Author: Jak P Mallmann Showell Publisher: The History Press ISBN: 0750980621 Category : History Languages : en Pages : 291
Book Description
The Battle of the Atlantic was the longest continuous military campaign of the Second World War, raging from 1939 to 1945. It saw the might of the Royal Navy pitted against the Kriegsmarine.
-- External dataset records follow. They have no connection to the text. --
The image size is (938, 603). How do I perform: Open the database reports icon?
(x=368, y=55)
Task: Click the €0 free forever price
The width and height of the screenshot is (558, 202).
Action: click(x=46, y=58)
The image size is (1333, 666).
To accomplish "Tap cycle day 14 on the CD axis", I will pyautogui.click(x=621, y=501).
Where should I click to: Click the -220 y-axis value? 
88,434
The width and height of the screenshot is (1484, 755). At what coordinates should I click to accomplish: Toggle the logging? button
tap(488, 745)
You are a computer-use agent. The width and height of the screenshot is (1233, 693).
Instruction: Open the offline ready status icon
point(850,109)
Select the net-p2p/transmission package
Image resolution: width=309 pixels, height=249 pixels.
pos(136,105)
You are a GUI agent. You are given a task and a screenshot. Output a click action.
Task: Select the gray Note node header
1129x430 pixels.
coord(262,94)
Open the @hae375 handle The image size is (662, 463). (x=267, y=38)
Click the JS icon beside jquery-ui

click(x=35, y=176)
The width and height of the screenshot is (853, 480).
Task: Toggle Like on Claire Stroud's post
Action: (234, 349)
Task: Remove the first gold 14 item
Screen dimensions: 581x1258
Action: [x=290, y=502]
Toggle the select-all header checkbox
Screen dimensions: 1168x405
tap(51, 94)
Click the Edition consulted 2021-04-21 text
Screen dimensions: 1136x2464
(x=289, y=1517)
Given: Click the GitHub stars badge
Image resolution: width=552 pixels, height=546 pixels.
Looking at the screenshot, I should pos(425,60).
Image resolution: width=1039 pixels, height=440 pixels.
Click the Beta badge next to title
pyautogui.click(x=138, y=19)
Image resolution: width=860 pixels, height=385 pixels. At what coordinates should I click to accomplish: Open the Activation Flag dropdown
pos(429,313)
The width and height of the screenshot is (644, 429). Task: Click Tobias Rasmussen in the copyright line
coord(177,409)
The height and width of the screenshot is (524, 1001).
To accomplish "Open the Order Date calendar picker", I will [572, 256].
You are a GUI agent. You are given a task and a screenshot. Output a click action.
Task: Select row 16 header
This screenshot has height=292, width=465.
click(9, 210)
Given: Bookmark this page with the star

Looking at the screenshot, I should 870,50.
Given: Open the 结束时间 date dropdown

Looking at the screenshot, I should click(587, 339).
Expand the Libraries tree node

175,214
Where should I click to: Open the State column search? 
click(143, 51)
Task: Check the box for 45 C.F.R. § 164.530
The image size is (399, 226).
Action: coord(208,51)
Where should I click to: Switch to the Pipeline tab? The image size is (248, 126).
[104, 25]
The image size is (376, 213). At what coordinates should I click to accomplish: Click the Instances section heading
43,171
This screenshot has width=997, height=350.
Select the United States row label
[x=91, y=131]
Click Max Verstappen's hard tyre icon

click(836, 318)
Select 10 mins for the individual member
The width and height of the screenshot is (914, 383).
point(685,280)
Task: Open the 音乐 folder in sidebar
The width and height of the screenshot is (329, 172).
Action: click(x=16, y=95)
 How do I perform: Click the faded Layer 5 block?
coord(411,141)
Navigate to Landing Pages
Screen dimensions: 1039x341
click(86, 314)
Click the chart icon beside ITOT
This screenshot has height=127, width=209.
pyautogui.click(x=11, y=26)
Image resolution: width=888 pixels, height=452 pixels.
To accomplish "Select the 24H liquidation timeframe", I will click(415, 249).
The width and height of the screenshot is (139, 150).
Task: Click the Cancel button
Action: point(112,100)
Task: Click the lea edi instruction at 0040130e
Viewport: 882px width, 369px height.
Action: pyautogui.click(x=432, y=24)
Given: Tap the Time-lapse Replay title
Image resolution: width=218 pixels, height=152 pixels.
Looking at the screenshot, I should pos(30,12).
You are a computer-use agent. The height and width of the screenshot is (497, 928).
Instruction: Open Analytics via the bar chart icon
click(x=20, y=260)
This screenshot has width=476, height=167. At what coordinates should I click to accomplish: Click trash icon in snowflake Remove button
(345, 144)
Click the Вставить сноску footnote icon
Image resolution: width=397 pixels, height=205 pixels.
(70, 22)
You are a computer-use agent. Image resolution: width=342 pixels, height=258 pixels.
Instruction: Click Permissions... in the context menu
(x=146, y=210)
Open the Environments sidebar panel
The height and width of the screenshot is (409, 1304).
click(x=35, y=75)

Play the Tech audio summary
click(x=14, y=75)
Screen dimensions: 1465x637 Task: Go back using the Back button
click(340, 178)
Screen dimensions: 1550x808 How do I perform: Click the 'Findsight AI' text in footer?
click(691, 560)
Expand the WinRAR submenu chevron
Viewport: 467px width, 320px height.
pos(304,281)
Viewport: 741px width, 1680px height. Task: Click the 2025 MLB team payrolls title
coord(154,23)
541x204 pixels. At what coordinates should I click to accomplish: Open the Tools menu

Germany's secret weapon was their fleet of U-boats. They had the largest fleet of submarines in the world and this enabled them to play cat and mouse with the Allied forces to devastating effect. Hunting in 'wolf-packs' they would prey on merchant shipping and naval vessels. In this startling new book, Jak P. Mallmann Showell tells the story of this battle as viewed through the conning towers of these U-boats. Using surviving logs, written as the action unfolded. You taste the salt, smell the nauseating stench of the U-boats and hear orders being whispered quietly while diving back in time to the horrendous inhumanity of the Battle of the Atlantic.